Unique features of octopus create ‘an entirely new way of designing a nervous system’

Octopuses aren’t very similar to people—they’re invertebrates with eight arms, and extra intently associated to clams and snails. Still, they’ve developed complicated nervous methods with as many neurons as within the brains of canines, and are succesful of a big range of sophisticated behaviors. In the eyes of Melina Hale, Ph.D., and different researchers within the subject, this implies they supply a nice alternative to discover how various nervous system buildings can serve the identical primary features of limb sensation and motion.

Now, in a new research printed on November 28 in Current Biology, Hale, William Rainey Harper Professor of Organismal Biology and Vice Provost at UChicago, and her colleagues have described one thing new and completely surprising in regards to the octopus nervous system: a construction by which the intramuscular nerve cords (INCs), which assist the animal sense its arm motion, join arms on the alternative sides of the animal.

The startling discovery offers new insights into how invertebrate species have independently developed complicated nervous methods. It may also present inspiration for robotic engineering, reminiscent of new autonomous underwater gadgets.

“In my lab, we study mechanosensation and proprioception—how the movement and positioning of limbs is sensed,” mentioned Hale. “These INCs have long been thought to be proprioceptive, so they were an interesting target for helping to answer the kinds of questions our lab is asking. Up until now, there hasn’t been a lot of work done on them, but past experiments had indicated that they’re important for arm control.”

Thanks to the assist for cephalopod analysis provided by the Marine Biological Laboratory, Hale and her staff have been in a position to make use of younger octopuses for the research, which have been sufficiently small to permit the researchers to picture the bottom of all eight arms directly. This let the staff hint the INCs via the tissue to find out their path.

“These octopuses were about the size of a nickel or maybe a quarter, so it was a process to affix the specimens in the right orientation and to get the angle right during the sectioning [for imaging],” mentioned Adam Kuuspalu, a Senior Research Analyst at UChicago and the lead creator on the research.

Initially the staff was finding out the bigger axial nerve cords within the arms, however started to note that the INCs did not cease on the base of the arm, however moderately continued out of the arm and into the physique of the animal. Realizing that little work had been accomplished to discover the anatomy of the INCs, they started to hint the nerves, anticipating them to type a ring within the physique of the octopus, much like the axial nerve cords.

Through imaging, the staff decided that along with operating the size of every arm, at the very least two of the 4 INCs prolong into the physique of the octopus, the place they bypass the 2 adjoining arms and merge with the INC of the third arm over. This sample signifies that all of the arms are linked symmetrically.

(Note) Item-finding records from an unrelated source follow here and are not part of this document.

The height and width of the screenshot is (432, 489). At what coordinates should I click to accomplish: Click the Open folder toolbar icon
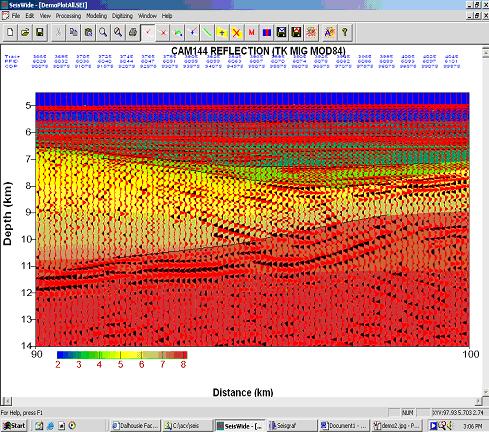pyautogui.click(x=25, y=32)
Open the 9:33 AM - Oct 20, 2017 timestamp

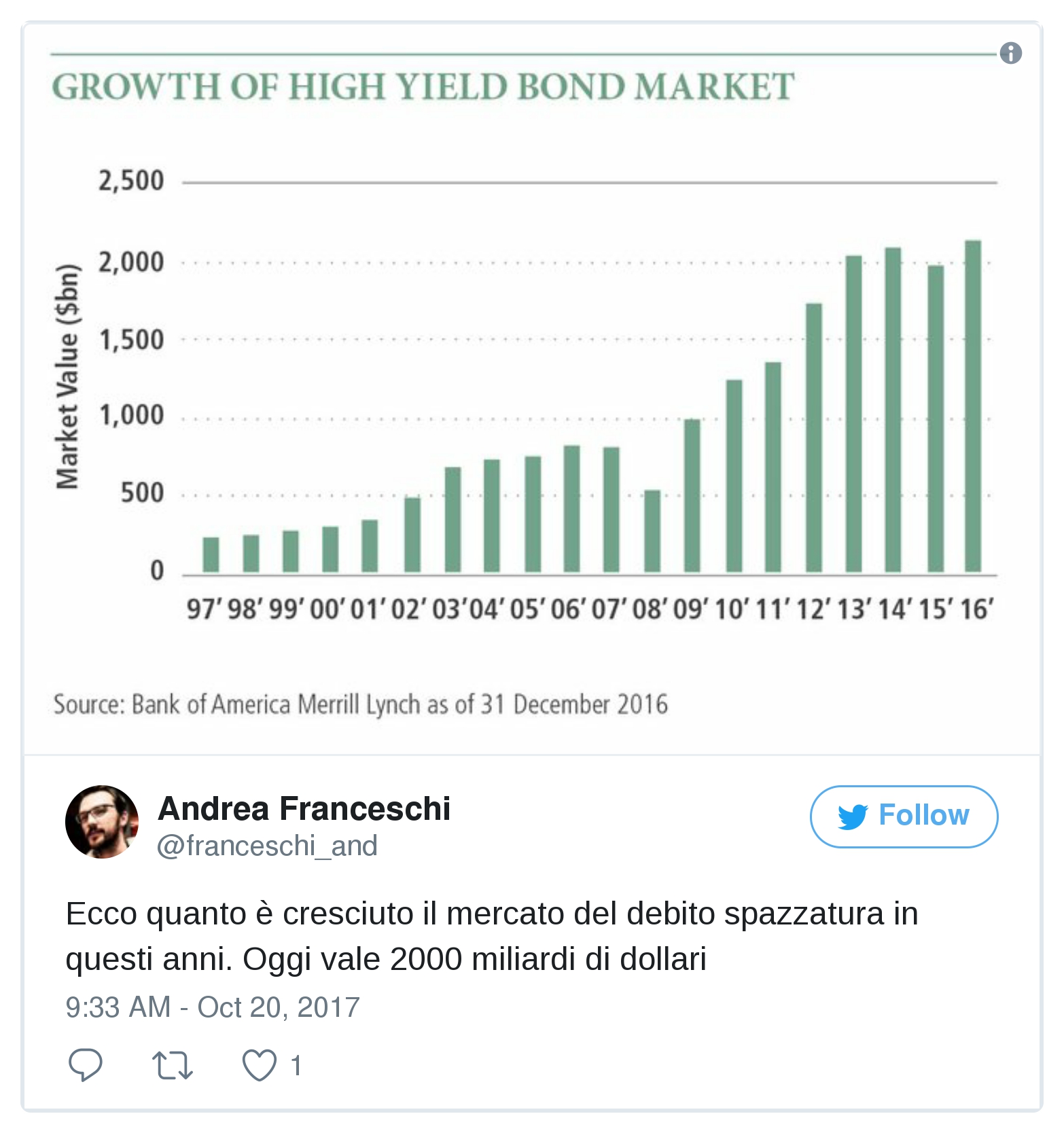tap(213, 1007)
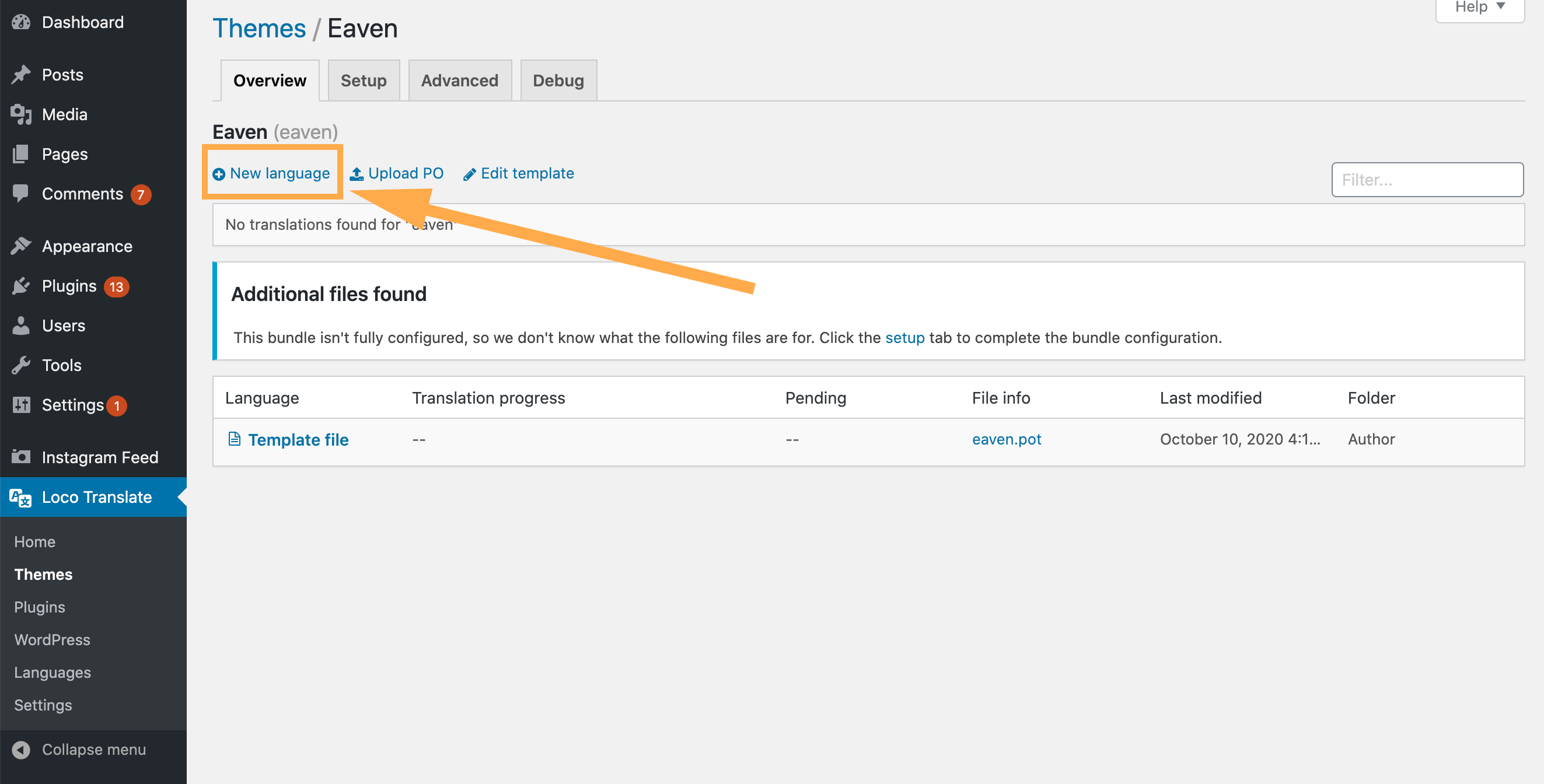Select the Debug tab
Viewport: 1544px width, 784px height.
(557, 80)
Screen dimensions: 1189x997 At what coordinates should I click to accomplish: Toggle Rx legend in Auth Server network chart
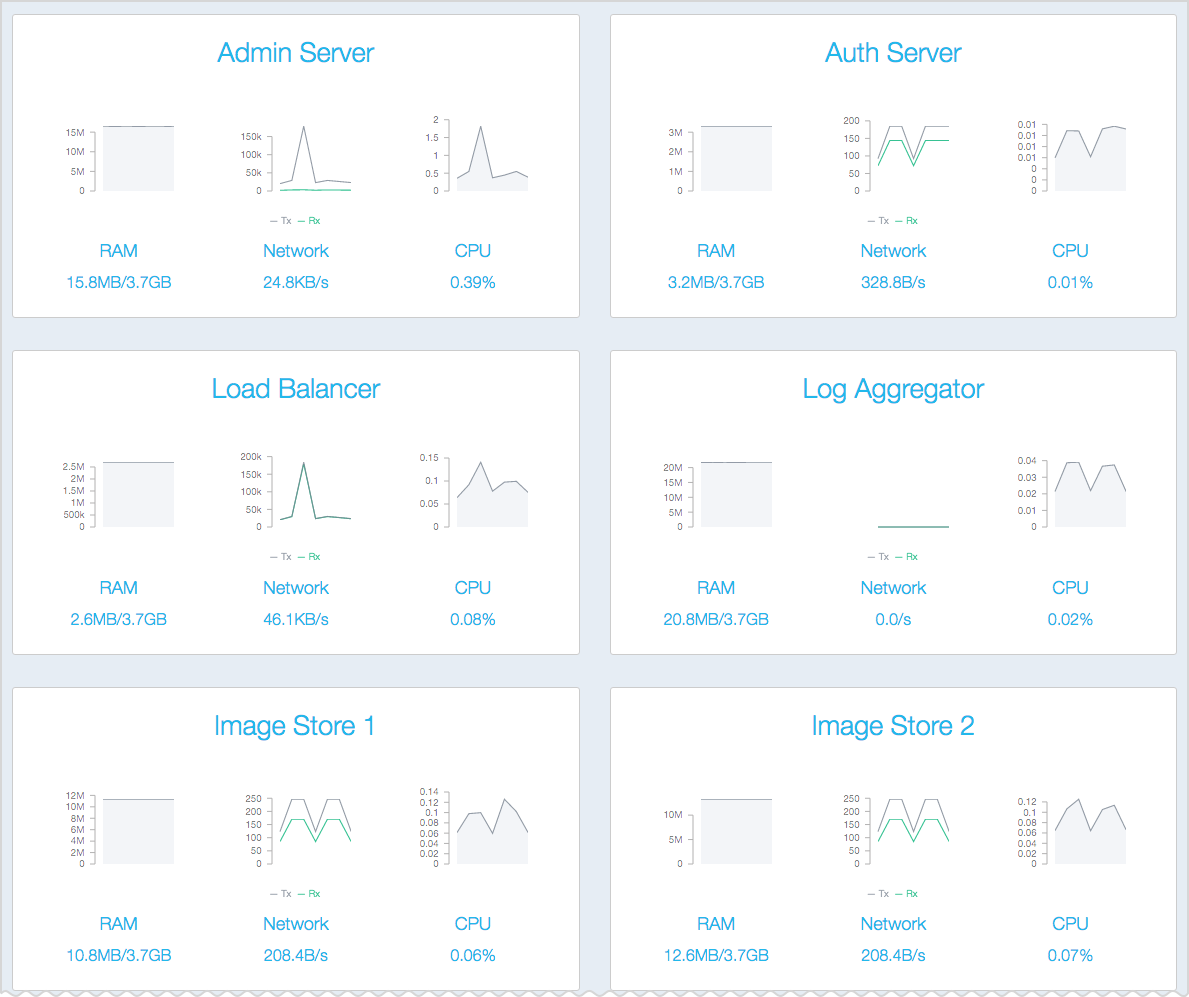click(907, 220)
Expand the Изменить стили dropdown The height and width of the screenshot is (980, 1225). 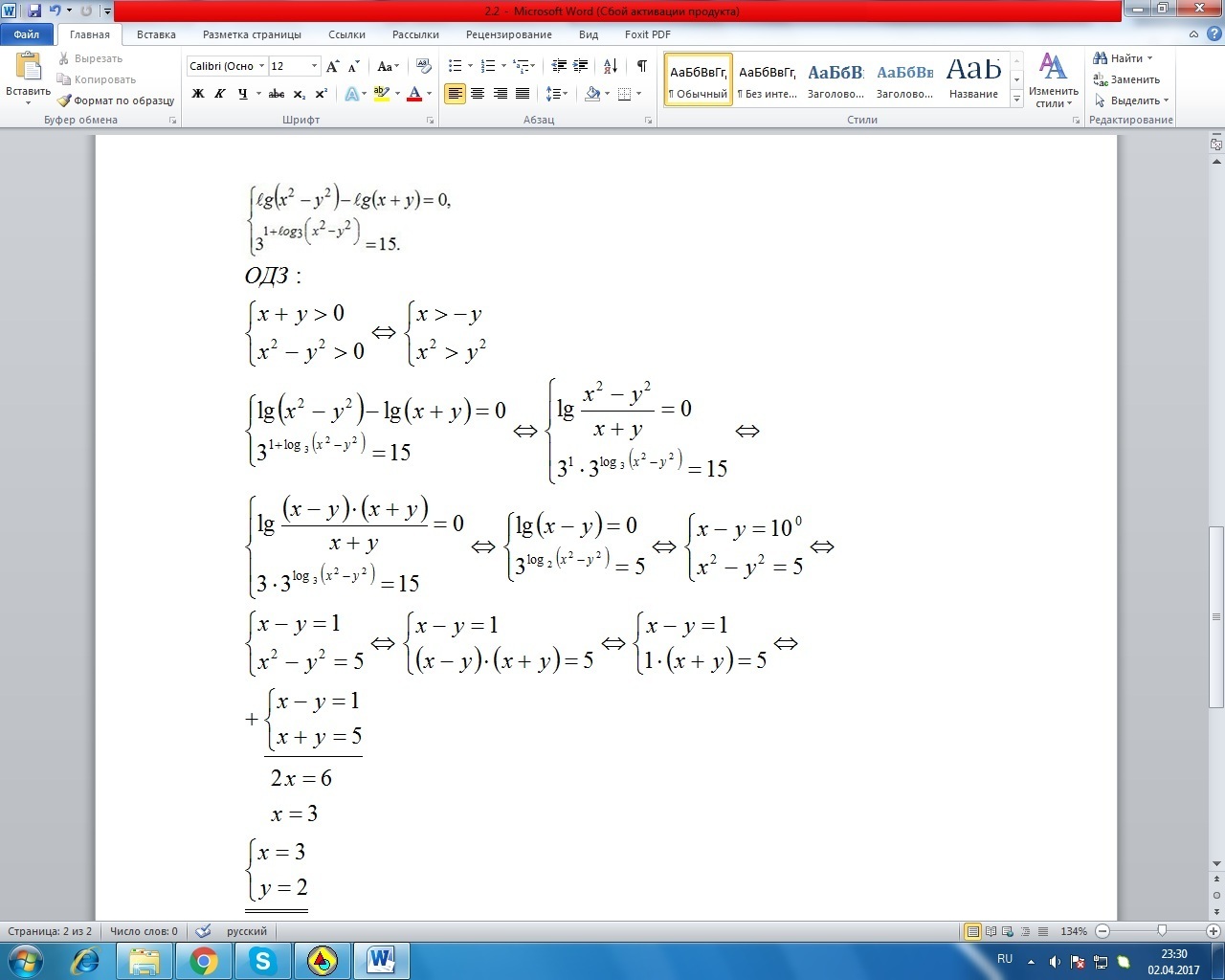(1053, 84)
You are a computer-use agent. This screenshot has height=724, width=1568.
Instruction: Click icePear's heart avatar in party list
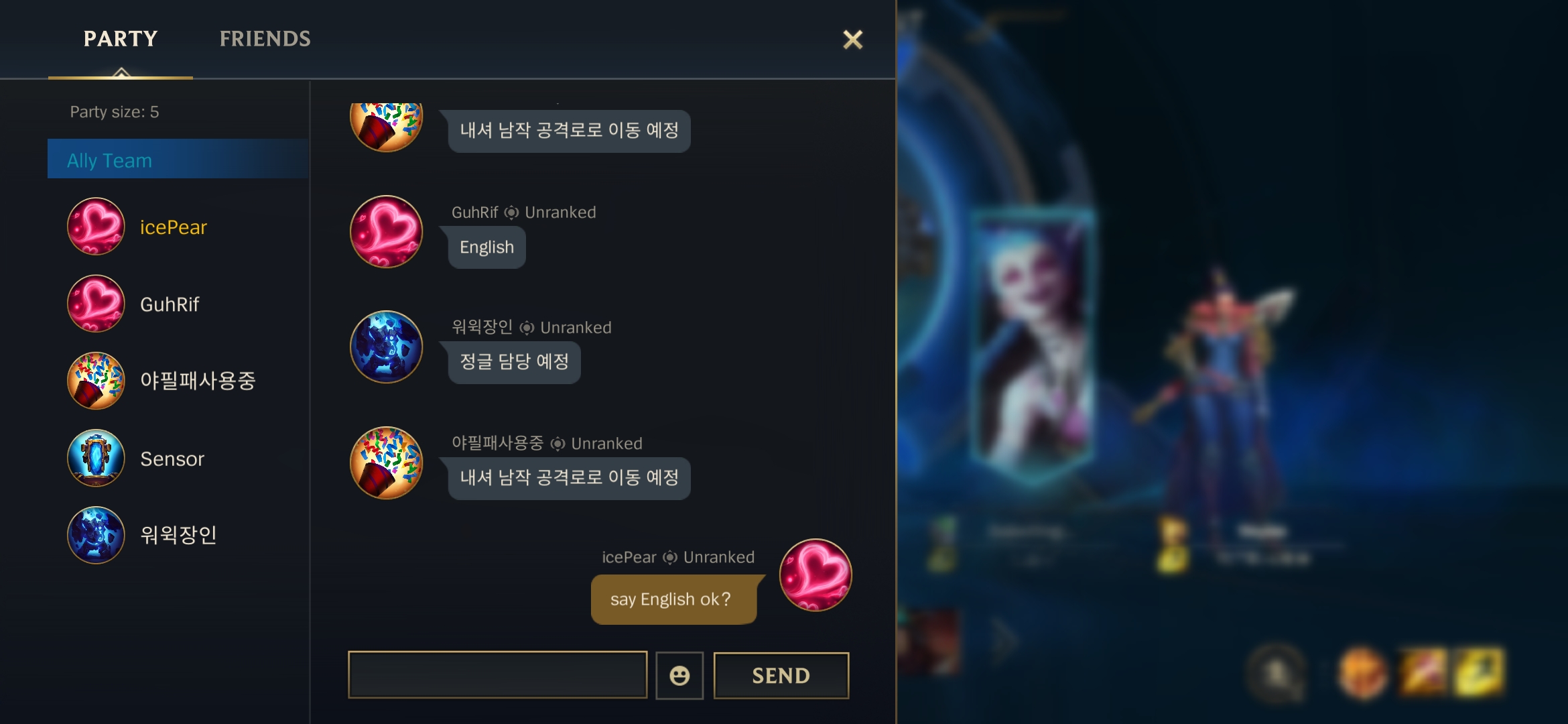[x=96, y=227]
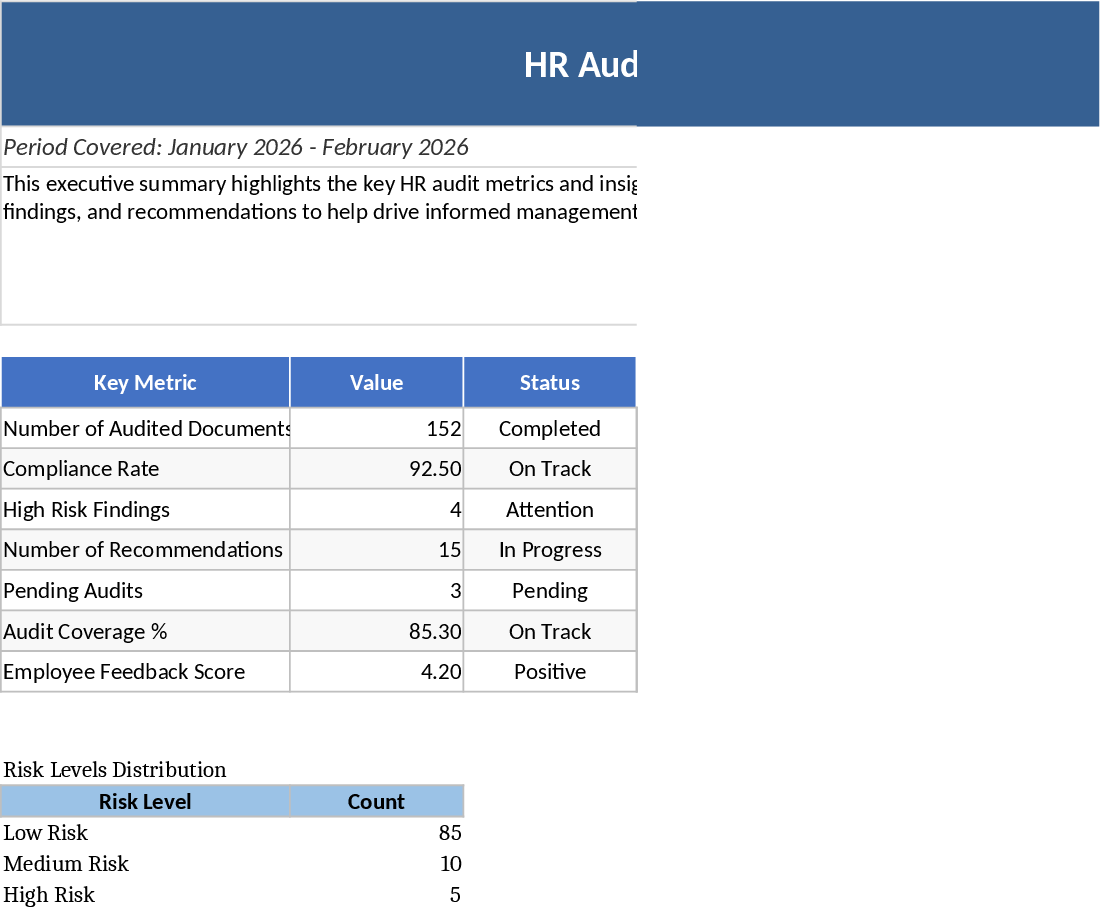Select the Risk Levels Distribution heading
The width and height of the screenshot is (1100, 907).
click(x=115, y=769)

It was difficult, nevertheless, to find out how the sample would maintain in all eight arms. “As we were imaging, we realized, they’re not all coming together as we expected, they all seem to be going in different directions, and we were trying to figure out how if the pattern held for all of the arms, how would that work?” mentioned Hale.

“I even got out one of those children’s toys—a Spirograph—to play around with what it would look like, how it would all connect in the end. It took a lot of imaging and playing with drawings while we wracked our brains about what could be going on before it became clear how it all fits together.”

The outcomes have been in no way what the researchers anticipated to search out.

“We think this is a new design for a limb-based nervous system,” mentioned Hale. “We haven’t seen anything like this in other animals.”

The researchers do not but know what perform this anatomical design would possibly serve, however they’ve some concepts. “Some older papers have shared interesting insights,” mentioned Hale.

“One study from the 1950s showed that when you manipulate an arm on one side of the octopus with lesioned brain areas, you’ll see the arms responding on the other side. So it could be that these nerves allow for decentralized control of a reflexive response or behavior. That said, we also see that fibers go out from the nerve cords into the muscles all along their tracts, so they might also allow for a continuity of proprioceptive feedback and motor control along their lengths.”

The staff is presently conducting experiments to see if they will achieve insights into this query by parsing out the physiology of the INCs and their distinctive format. They are additionally finding out the nervous methods of different cephalopods, together with squid and cuttlefish, to see in the event that they share comparable anatomy.

Ultimately, Hale believes that along with illuminating the surprising methods an invertebrate species would possibly design a nervous system, understanding these methods can support within the improvement of new engineered applied sciences, reminiscent of robots.

“Octopuses can be a biological inspiration for the design of autonomous undersea devices,” mentioned Hale. “Think about their arms—they can bend anywhere, not just at joints. They can twist, extend their arms, and operate their suckers, all independently. The function of an octopus arm is a lot more sophisticated than ours, so understanding how octopuses integrate sensory motor information and movement control can support the development of new technologies.”